Forbidden Fruit

Forbidden Fruit

Estimated reading time: 5-6 minute(s)

I tiptoed down the hallway of our cozy woodland cabin, careful not to wake the others. It was still early, the sun just beginning to peek through the trees, casting a warm glow over the rustic interior. I had slept fitfully, my mind racing with thoughts I shouldn’t have. Thoughts of Mike, my sister’s husband.

I padded into the kitchen, the hardwood floor cool beneath my bare feet. I filled the kettle, the sound of rushing water filling the silence. As I waited for it to boil, I leaned against the counter, closing my eyes. I could still remember the first time I met Mike, at my sister’s wedding. He had taken my breath away, tall and handsome in his tailored suit. I had tried to ignore the way my heart had raced when he smiled at me, the way his hazel eyes seemed to see right through me.

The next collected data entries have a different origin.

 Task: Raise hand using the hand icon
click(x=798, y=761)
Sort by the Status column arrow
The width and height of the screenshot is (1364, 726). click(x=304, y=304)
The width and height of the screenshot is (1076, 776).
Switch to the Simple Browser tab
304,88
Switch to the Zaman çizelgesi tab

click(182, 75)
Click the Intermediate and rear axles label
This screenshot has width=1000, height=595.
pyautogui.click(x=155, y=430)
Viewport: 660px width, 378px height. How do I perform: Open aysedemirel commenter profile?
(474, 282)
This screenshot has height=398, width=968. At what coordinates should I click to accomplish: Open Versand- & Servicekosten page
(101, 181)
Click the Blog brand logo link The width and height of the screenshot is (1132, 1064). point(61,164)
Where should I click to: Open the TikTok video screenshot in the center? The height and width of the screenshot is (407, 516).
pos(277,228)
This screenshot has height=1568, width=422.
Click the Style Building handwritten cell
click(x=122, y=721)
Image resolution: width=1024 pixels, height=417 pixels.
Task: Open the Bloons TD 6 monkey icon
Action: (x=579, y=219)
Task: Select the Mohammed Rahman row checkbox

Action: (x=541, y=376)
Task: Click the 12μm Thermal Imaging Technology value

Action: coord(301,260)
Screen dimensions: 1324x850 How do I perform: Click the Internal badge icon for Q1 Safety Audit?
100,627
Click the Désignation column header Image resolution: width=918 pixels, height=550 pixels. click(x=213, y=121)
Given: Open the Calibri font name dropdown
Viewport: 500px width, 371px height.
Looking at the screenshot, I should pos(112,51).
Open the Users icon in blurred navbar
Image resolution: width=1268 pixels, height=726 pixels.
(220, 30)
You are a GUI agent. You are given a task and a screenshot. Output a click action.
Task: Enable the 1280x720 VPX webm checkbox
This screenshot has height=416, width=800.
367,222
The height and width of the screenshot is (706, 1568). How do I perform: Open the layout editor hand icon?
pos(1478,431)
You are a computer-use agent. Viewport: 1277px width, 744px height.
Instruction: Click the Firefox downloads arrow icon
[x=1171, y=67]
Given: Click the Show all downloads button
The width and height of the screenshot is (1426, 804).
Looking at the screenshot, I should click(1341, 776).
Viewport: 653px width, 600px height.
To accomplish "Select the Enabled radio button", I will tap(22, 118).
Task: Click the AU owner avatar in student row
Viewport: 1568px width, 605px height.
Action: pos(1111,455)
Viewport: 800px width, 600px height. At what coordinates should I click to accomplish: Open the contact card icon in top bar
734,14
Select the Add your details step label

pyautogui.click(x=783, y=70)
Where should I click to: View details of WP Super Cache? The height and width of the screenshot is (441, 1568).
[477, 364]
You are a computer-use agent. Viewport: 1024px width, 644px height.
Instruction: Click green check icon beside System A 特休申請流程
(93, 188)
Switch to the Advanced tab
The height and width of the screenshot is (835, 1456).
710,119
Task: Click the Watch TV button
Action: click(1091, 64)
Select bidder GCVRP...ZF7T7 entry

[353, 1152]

The kettle whistled, startling me from my reverie. I poured the steaming water over a tea bag, the familiar scent of Earl Grey filling the air. I carried my mug into the living room, settling onto the plush couch with a sigh. The room was bathed in the soft morning light, dust motes dancing in the air.

That’s when I saw him. Mike was sprawled on the other couch, fast asleep. His dressing gown had fallen open, revealing his muscular chest, dusted with dark hair. And lower… I felt my mouth go dry as I saw his cock, hard and thick, jutting out from beneath the silk. I knew I should look away, but I couldn’t. I was mesmerized, my eyes tracing the long, thick length of him.

I knew it was wrong, but I couldn’t help myself. I stood up, my heart pounding in my chest as I moved closer to him. I knelt down beside the couch, my eyes glued to his cock. It was so close now, I could see the veins running along the shaft, the thick head already slick with pre-cum. I reached out a trembling hand, my fingers hovering just above his skin.

“Victoria?” Mike’s voice was rough with sleep, startling me. I looked up to see him watching me, his eyes heavy-lidded and filled with a hunger that made my core tighten. “What are you doing?”

I swallowed hard, my mouth suddenly dry. “I… I couldn’t help myself,” I whispered. “You looked so… tempting.”

Mike’s lips curved into a slow smile. “Is that so?” he murmured. He reached out, his hand cupping my cheek. “And what exactly did you have in mind, little Victoria?”

I shivered at his touch, at the way he said my name. “I… I wanted to touch you,” I admitted, my voice barely audible. “To taste you.”

Mike’s eyes darkened with desire. “Then do it,” he growled. “Put that pretty little mouth of yours to good use.”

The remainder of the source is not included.